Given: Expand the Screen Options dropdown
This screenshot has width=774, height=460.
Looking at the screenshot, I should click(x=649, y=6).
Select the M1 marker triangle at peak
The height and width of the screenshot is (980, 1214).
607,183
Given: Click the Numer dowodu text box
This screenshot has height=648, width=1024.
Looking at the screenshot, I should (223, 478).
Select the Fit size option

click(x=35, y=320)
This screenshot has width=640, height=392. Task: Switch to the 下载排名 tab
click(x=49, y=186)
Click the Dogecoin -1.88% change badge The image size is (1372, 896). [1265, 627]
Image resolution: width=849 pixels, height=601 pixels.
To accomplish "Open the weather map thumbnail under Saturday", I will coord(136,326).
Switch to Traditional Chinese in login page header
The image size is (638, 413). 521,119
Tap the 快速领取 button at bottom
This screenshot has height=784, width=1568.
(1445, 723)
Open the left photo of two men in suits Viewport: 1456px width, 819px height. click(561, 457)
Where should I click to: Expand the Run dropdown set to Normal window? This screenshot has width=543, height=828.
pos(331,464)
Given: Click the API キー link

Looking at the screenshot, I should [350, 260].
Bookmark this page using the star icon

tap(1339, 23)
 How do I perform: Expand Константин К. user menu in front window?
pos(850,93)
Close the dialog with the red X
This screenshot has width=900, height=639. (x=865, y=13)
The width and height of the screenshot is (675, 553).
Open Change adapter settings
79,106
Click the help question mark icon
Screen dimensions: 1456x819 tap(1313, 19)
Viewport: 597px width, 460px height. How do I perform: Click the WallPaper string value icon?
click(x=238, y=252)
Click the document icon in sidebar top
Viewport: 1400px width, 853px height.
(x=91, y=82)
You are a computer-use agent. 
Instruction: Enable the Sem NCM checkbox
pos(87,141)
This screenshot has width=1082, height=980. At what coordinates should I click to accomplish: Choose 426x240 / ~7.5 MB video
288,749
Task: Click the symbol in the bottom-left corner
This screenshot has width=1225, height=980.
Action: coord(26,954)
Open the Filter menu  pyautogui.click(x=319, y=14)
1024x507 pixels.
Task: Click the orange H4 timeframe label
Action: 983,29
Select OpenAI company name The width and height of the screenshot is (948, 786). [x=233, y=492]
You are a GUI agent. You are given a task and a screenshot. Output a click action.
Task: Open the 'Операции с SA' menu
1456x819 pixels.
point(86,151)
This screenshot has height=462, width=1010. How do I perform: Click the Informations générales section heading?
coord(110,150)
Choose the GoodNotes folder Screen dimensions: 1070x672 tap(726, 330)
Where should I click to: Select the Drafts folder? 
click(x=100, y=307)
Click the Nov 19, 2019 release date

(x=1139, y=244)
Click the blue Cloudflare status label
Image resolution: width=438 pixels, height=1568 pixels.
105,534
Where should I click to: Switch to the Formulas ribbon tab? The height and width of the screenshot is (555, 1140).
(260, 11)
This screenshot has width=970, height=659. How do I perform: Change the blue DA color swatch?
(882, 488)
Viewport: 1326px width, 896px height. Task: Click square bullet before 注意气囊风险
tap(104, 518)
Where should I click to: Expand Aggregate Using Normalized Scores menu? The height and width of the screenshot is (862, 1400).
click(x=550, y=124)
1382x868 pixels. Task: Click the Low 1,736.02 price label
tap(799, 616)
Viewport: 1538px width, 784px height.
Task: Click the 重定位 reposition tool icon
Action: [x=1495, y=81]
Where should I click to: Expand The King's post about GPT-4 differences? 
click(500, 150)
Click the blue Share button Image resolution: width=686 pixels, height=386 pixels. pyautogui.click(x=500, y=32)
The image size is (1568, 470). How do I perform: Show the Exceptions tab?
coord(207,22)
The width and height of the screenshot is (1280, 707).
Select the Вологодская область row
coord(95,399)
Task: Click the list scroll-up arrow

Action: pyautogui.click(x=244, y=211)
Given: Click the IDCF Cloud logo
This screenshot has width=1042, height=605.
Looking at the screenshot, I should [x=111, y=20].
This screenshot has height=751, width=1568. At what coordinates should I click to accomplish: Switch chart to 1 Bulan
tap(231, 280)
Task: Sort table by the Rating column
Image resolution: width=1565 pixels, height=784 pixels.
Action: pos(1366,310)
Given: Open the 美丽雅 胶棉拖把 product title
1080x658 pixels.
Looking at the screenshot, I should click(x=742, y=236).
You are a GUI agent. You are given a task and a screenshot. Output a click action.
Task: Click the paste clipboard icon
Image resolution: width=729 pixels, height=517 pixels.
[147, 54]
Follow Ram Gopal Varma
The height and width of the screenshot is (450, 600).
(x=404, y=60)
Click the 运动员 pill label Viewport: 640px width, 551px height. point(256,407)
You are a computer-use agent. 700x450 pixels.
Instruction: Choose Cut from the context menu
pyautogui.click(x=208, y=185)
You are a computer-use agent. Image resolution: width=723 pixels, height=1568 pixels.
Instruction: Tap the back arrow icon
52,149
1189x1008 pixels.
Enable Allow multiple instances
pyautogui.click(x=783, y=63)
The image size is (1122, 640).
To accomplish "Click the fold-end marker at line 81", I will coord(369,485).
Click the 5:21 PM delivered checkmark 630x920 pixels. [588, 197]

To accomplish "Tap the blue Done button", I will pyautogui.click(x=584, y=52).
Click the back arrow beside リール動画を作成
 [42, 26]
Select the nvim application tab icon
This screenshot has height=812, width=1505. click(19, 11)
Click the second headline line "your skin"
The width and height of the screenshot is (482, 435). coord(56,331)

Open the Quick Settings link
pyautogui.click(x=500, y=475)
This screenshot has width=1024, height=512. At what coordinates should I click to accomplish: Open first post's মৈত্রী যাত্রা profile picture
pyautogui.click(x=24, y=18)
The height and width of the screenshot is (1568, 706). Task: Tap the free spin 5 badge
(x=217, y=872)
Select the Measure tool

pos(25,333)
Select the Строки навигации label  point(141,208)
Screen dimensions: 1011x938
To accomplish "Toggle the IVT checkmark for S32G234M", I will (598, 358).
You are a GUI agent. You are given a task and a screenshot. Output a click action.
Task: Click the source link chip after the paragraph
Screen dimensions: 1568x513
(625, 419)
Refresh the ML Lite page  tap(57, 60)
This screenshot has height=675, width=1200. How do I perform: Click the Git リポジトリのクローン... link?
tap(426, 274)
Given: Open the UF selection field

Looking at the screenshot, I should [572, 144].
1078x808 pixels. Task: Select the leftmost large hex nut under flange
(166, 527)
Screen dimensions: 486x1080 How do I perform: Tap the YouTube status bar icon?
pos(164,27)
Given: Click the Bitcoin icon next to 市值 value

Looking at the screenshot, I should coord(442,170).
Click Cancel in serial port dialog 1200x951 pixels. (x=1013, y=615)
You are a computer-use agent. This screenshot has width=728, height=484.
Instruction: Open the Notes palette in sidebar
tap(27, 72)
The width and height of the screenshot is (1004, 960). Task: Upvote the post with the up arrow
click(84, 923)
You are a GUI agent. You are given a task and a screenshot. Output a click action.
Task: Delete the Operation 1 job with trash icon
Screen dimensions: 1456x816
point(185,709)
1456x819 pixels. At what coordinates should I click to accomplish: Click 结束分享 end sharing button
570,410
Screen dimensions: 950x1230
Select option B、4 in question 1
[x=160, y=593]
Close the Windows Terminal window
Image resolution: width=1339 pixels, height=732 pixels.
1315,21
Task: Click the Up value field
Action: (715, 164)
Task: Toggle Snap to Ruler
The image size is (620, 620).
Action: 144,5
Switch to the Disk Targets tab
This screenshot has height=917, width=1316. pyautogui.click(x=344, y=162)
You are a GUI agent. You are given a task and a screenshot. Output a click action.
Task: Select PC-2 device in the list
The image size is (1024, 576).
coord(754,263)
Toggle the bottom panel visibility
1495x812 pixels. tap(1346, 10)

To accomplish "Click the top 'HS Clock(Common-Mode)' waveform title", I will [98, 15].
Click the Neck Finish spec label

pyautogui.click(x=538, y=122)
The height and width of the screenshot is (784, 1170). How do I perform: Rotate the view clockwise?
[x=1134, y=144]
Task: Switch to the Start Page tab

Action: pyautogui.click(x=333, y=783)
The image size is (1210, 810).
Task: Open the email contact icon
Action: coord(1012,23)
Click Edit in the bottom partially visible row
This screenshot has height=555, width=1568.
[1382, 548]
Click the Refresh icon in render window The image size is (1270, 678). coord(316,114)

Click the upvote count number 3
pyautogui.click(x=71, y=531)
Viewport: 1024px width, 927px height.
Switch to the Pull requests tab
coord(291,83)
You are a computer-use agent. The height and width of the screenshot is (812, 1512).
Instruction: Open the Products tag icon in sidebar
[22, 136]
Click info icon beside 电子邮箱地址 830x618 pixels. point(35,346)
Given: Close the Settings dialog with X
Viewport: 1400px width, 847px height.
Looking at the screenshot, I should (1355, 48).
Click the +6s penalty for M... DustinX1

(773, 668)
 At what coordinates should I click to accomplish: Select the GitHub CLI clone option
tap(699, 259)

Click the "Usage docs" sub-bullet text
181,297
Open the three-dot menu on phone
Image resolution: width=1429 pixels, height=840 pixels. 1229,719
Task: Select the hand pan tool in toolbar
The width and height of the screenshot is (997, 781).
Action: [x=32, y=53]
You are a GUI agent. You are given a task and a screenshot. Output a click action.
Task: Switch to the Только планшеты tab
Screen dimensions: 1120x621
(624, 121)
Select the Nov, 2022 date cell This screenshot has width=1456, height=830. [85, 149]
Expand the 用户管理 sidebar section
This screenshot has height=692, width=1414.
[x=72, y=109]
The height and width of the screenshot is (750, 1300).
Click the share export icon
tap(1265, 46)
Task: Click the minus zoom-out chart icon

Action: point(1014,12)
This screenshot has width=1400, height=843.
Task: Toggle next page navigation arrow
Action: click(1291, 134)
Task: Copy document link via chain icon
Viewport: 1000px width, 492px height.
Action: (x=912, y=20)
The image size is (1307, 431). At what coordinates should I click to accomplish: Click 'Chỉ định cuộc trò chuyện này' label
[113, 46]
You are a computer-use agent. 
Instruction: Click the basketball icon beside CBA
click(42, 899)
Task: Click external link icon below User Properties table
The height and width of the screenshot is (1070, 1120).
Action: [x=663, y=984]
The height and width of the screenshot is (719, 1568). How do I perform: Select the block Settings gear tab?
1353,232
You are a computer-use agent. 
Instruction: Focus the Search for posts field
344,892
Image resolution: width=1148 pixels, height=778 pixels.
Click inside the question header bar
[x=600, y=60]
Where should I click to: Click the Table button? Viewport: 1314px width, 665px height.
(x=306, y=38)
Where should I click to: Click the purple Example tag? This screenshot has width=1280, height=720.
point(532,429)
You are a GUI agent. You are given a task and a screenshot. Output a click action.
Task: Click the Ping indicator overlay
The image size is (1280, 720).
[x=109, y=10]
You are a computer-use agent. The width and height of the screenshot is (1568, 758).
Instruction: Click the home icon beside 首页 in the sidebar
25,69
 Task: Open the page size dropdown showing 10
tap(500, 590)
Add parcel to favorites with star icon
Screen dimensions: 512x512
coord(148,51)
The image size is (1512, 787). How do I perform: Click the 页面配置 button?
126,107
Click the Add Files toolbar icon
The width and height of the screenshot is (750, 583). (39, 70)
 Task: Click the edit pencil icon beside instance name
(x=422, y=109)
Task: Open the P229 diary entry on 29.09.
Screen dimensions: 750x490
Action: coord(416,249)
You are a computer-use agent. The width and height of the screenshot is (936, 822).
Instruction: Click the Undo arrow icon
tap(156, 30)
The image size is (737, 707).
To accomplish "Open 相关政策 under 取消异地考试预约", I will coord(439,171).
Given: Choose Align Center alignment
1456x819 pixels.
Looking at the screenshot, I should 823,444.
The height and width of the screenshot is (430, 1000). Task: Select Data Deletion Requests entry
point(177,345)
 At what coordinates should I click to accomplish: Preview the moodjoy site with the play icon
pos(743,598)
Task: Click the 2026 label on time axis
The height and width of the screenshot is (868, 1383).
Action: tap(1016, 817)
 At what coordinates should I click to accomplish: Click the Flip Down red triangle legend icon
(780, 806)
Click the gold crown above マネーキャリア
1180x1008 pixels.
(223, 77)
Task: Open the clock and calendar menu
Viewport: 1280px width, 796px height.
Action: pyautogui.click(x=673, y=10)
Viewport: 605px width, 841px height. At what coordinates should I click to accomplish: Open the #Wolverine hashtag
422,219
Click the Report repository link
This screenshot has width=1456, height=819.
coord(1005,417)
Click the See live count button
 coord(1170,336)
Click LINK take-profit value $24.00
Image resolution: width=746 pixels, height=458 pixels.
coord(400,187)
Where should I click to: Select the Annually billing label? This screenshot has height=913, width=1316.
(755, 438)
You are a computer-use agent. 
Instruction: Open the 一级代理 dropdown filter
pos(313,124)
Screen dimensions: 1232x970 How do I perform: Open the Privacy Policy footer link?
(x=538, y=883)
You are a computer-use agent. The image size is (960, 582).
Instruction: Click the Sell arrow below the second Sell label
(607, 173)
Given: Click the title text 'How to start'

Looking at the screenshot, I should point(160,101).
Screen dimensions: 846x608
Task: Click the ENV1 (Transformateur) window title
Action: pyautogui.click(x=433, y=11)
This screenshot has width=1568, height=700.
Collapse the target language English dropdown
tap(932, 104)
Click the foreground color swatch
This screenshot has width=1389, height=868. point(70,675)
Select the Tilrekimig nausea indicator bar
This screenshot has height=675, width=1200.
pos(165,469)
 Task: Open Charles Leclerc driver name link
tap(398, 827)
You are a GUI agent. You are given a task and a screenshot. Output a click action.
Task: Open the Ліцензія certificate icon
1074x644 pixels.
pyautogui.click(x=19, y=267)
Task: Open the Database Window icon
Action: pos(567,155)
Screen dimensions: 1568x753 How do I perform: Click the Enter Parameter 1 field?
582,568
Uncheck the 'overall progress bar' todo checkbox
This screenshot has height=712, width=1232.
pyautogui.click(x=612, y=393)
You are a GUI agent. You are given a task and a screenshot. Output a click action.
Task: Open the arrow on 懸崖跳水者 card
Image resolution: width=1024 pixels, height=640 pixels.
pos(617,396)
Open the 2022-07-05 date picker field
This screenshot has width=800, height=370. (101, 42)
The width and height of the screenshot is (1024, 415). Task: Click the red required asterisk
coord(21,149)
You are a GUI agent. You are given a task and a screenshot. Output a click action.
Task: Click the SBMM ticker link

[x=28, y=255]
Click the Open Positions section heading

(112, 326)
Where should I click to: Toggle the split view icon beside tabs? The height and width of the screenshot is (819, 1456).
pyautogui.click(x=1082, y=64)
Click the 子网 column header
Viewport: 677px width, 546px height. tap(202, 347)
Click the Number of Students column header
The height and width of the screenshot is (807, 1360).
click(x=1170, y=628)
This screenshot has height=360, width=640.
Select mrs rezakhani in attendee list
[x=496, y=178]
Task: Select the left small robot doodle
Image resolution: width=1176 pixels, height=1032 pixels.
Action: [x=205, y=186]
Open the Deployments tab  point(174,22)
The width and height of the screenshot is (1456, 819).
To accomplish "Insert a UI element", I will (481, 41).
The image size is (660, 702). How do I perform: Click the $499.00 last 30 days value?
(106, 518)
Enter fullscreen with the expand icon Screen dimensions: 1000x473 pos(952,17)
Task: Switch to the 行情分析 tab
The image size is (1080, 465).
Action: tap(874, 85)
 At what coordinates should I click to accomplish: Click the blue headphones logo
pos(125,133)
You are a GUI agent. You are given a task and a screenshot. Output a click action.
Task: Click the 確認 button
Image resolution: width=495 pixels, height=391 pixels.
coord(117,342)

#####

• _WHAT YOU NEED TO DO_
Extract every line above that contains "sidebar", matching case.

• _ANSWER TO THE TASK_
Click the document icon in sidebar top
Instruction: Open the Notes palette in sidebar
Instruction: Open the Products tag icon in sidebar
Expand the 用户管理 sidebar section
Instruction: Click the home icon beside 首页 in the sidebar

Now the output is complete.